(Dataset items)
-- begin --
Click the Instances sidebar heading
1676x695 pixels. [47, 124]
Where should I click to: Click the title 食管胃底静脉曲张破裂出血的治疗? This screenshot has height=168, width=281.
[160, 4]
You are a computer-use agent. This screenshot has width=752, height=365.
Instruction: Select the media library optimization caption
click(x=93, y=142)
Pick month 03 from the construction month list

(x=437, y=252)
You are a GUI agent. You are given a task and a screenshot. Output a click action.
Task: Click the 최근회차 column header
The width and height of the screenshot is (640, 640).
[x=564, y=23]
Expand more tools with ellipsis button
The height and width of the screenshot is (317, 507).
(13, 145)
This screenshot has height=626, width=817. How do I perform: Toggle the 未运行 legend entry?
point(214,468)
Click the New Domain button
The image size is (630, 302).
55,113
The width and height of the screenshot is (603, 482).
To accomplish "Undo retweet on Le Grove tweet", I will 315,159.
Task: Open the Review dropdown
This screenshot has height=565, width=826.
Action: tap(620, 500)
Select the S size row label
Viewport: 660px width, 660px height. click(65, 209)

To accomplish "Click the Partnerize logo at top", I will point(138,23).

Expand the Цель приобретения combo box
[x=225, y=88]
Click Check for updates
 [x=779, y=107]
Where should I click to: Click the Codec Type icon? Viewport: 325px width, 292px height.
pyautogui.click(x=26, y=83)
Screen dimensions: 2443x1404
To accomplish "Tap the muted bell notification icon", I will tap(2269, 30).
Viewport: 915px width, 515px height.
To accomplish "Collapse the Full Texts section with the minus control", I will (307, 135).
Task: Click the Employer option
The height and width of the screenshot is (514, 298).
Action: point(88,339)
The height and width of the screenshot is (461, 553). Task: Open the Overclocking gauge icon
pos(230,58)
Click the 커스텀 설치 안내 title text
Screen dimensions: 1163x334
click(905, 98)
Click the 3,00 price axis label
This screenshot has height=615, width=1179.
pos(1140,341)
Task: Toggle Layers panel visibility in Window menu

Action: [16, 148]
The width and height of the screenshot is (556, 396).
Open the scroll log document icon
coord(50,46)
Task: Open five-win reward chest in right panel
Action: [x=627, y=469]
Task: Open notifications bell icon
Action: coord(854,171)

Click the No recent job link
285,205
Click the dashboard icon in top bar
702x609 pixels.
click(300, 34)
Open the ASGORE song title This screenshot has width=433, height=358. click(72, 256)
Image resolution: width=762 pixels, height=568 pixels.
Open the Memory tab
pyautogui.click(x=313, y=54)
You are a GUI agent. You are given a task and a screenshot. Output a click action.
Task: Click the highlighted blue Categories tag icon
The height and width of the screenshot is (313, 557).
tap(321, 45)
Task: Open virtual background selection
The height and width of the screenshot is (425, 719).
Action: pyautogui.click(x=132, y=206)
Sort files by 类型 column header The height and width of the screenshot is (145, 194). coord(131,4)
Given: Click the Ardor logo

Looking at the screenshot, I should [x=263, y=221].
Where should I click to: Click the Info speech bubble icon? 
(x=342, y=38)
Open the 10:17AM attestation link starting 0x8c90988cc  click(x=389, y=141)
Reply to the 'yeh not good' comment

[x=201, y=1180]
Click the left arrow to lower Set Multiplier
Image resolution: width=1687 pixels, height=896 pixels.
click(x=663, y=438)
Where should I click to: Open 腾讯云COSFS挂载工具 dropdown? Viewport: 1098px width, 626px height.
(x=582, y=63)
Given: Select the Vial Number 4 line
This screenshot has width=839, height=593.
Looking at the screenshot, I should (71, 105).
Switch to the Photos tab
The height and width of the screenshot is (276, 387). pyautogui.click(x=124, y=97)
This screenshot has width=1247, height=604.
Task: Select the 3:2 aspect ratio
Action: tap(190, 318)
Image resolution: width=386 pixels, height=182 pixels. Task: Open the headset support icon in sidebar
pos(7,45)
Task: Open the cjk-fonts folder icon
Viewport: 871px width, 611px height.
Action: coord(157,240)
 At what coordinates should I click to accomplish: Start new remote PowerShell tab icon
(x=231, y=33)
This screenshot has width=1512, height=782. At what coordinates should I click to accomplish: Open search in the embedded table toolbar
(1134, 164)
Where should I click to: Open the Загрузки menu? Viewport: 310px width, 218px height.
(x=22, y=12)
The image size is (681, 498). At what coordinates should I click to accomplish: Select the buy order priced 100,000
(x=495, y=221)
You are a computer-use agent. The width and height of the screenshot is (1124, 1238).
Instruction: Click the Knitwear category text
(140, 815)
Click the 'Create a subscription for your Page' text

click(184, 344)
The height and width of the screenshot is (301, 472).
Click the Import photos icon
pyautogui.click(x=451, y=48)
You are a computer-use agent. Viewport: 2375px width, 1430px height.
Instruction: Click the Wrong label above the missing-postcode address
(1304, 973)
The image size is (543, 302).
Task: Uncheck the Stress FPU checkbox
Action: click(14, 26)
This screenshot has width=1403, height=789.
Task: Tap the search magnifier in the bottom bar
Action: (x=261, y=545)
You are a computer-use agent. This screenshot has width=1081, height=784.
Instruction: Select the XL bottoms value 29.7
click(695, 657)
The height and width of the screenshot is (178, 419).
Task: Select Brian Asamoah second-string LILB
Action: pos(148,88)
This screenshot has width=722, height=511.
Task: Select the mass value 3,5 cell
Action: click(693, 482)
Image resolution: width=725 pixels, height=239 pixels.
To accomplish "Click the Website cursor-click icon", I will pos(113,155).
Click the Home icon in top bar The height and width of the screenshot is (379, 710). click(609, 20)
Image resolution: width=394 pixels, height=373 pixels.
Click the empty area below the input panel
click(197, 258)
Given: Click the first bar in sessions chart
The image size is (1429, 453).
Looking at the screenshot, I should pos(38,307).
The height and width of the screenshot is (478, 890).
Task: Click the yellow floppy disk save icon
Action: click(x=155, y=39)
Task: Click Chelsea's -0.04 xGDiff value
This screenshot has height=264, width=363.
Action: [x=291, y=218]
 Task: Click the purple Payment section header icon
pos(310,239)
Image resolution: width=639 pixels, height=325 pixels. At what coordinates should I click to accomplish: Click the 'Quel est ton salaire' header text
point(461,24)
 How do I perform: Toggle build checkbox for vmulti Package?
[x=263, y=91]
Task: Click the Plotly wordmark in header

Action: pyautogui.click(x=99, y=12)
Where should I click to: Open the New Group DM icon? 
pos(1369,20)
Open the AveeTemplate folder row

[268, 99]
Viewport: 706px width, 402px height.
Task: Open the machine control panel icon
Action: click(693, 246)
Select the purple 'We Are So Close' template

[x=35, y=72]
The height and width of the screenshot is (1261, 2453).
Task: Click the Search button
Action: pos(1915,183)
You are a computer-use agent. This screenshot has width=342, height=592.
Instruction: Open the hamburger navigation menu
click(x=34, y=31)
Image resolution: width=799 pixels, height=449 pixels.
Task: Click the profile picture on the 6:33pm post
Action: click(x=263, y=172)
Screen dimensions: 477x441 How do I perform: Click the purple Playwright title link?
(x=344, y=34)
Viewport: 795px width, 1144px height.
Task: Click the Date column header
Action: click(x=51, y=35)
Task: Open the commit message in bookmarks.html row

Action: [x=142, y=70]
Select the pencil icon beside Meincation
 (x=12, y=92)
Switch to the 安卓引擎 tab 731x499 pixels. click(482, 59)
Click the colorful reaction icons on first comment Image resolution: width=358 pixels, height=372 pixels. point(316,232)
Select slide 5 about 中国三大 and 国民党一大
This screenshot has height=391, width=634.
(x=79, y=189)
-- end --
> **WHAT THE TASK REQUIRES**
Reproduce every one of the records above word for word, keeping each line unchanged.

> **RESULT FOR THIS TASK**
Click the Instances sidebar heading
1676x695 pixels. [47, 124]
Where should I click to: Click the title 食管胃底静脉曲张破裂出血的治疗? This screenshot has height=168, width=281.
[160, 4]
You are a computer-use agent. This screenshot has width=752, height=365.
Instruction: Select the media library optimization caption
click(x=93, y=142)
Pick month 03 from the construction month list

(x=437, y=252)
You are a GUI agent. You are given a task and a screenshot. Output a click action.
Task: Click the 최근회차 column header
The width and height of the screenshot is (640, 640).
[x=564, y=23]
Expand more tools with ellipsis button
The height and width of the screenshot is (317, 507).
(13, 145)
This screenshot has height=626, width=817. How do I perform: Toggle the 未运行 legend entry?
point(214,468)
Click the New Domain button
The image size is (630, 302).
55,113
The width and height of the screenshot is (603, 482).
To accomplish "Undo retweet on Le Grove tweet", I will 315,159.
Task: Open the Review dropdown
This screenshot has height=565, width=826.
Action: tap(620, 500)
Select the S size row label
Viewport: 660px width, 660px height. click(65, 209)

To accomplish "Click the Partnerize logo at top", I will point(138,23).

Expand the Цель приобретения combo box
[x=225, y=88]
Click Check for updates
 [x=779, y=107]
Where should I click to: Click the Codec Type icon? Viewport: 325px width, 292px height.
pyautogui.click(x=26, y=83)
Screen dimensions: 2443x1404
To accomplish "Tap the muted bell notification icon", I will tap(2269, 30).
Viewport: 915px width, 515px height.
To accomplish "Collapse the Full Texts section with the minus control", I will (307, 135).
Task: Click the Employer option
The height and width of the screenshot is (514, 298).
Action: point(88,339)
The height and width of the screenshot is (461, 553). Task: Open the Overclocking gauge icon
pos(230,58)
Click the 커스텀 설치 안내 title text
Screen dimensions: 1163x334
click(905, 98)
Click the 3,00 price axis label
This screenshot has height=615, width=1179.
pos(1140,341)
Task: Toggle Layers panel visibility in Window menu

Action: [16, 148]
The width and height of the screenshot is (556, 396).
Open the scroll log document icon
coord(50,46)
Task: Open five-win reward chest in right panel
Action: [x=627, y=469]
Task: Open notifications bell icon
Action: coord(854,171)

Click the No recent job link
285,205
Click the dashboard icon in top bar
702x609 pixels.
click(300, 34)
Open the ASGORE song title This screenshot has width=433, height=358. click(72, 256)
Image resolution: width=762 pixels, height=568 pixels.
Open the Memory tab
pyautogui.click(x=313, y=54)
You are a GUI agent. You are given a task and a screenshot. Output a click action.
Task: Click the highlighted blue Categories tag icon
The height and width of the screenshot is (313, 557).
tap(321, 45)
Task: Open virtual background selection
The height and width of the screenshot is (425, 719).
Action: pyautogui.click(x=132, y=206)
Sort files by 类型 column header The height and width of the screenshot is (145, 194). coord(131,4)
Given: Click the Ardor logo

Looking at the screenshot, I should [x=263, y=221].
Where should I click to: Click the Info speech bubble icon? 
(x=342, y=38)
Open the 10:17AM attestation link starting 0x8c90988cc  click(x=389, y=141)
Reply to the 'yeh not good' comment

[x=201, y=1180]
Click the left arrow to lower Set Multiplier
Image resolution: width=1687 pixels, height=896 pixels.
click(x=663, y=438)
Where should I click to: Open 腾讯云COSFS挂载工具 dropdown? Viewport: 1098px width, 626px height.
(x=582, y=63)
Given: Select the Vial Number 4 line
This screenshot has width=839, height=593.
Looking at the screenshot, I should (71, 105).
Switch to the Photos tab
The height and width of the screenshot is (276, 387). pyautogui.click(x=124, y=97)
This screenshot has width=1247, height=604.
Task: Select the 3:2 aspect ratio
Action: tap(190, 318)
Image resolution: width=386 pixels, height=182 pixels. Task: Open the headset support icon in sidebar
pos(7,45)
Task: Open the cjk-fonts folder icon
Viewport: 871px width, 611px height.
Action: coord(157,240)
 At what coordinates should I click to accomplish: Start new remote PowerShell tab icon
(x=231, y=33)
This screenshot has width=1512, height=782. At what coordinates should I click to accomplish: Open search in the embedded table toolbar
(1134, 164)
Where should I click to: Open the Загрузки menu? Viewport: 310px width, 218px height.
(x=22, y=12)
The image size is (681, 498). At what coordinates should I click to accomplish: Select the buy order priced 100,000
(x=495, y=221)
You are a computer-use agent. The width and height of the screenshot is (1124, 1238).
Instruction: Click the Knitwear category text
(140, 815)
Click the 'Create a subscription for your Page' text

click(184, 344)
The height and width of the screenshot is (301, 472).
Click the Import photos icon
pyautogui.click(x=451, y=48)
You are a computer-use agent. Viewport: 2375px width, 1430px height.
Instruction: Click the Wrong label above the missing-postcode address
(1304, 973)
The image size is (543, 302).
Task: Uncheck the Stress FPU checkbox
Action: click(14, 26)
This screenshot has width=1403, height=789.
Task: Tap the search magnifier in the bottom bar
Action: (x=261, y=545)
You are a computer-use agent. This screenshot has width=1081, height=784.
Instruction: Select the XL bottoms value 29.7
click(695, 657)
The height and width of the screenshot is (178, 419).
Task: Select Brian Asamoah second-string LILB
Action: pos(148,88)
This screenshot has width=722, height=511.
Task: Select the mass value 3,5 cell
Action: click(693, 482)
Image resolution: width=725 pixels, height=239 pixels.
To accomplish "Click the Website cursor-click icon", I will pos(113,155).
Click the Home icon in top bar The height and width of the screenshot is (379, 710). click(609, 20)
Image resolution: width=394 pixels, height=373 pixels.
Click the empty area below the input panel
click(197, 258)
Given: Click the first bar in sessions chart
The image size is (1429, 453).
Looking at the screenshot, I should pos(38,307).
The height and width of the screenshot is (478, 890).
Task: Click the yellow floppy disk save icon
Action: click(x=155, y=39)
Task: Click Chelsea's -0.04 xGDiff value
This screenshot has height=264, width=363.
Action: [x=291, y=218]
 Task: Click the purple Payment section header icon
pos(310,239)
Image resolution: width=639 pixels, height=325 pixels. At what coordinates should I click to accomplish: Click the 'Quel est ton salaire' header text
point(461,24)
 How do I perform: Toggle build checkbox for vmulti Package?
[x=263, y=91]
Task: Click the Plotly wordmark in header

Action: pyautogui.click(x=99, y=12)
Where should I click to: Open the New Group DM icon? 
pos(1369,20)
Open the AveeTemplate folder row

[268, 99]
Viewport: 706px width, 402px height.
Task: Open the machine control panel icon
Action: click(693, 246)
Select the purple 'We Are So Close' template

[x=35, y=72]
The height and width of the screenshot is (1261, 2453).
Task: Click the Search button
Action: pos(1915,183)
You are a computer-use agent. This screenshot has width=342, height=592.
Instruction: Open the hamburger navigation menu
click(x=34, y=31)
Image resolution: width=799 pixels, height=449 pixels.
Task: Click the profile picture on the 6:33pm post
Action: click(x=263, y=172)
Screen dimensions: 477x441 How do I perform: Click the purple Playwright title link?
(x=344, y=34)
Viewport: 795px width, 1144px height.
Task: Click the Date column header
Action: click(x=51, y=35)
Task: Open the commit message in bookmarks.html row

Action: [x=142, y=70]
Select the pencil icon beside Meincation
 (x=12, y=92)
Switch to the 安卓引擎 tab 731x499 pixels. click(482, 59)
Click the colorful reaction icons on first comment Image resolution: width=358 pixels, height=372 pixels. point(316,232)
Select slide 5 about 中国三大 and 国民党一大
This screenshot has height=391, width=634.
(x=79, y=189)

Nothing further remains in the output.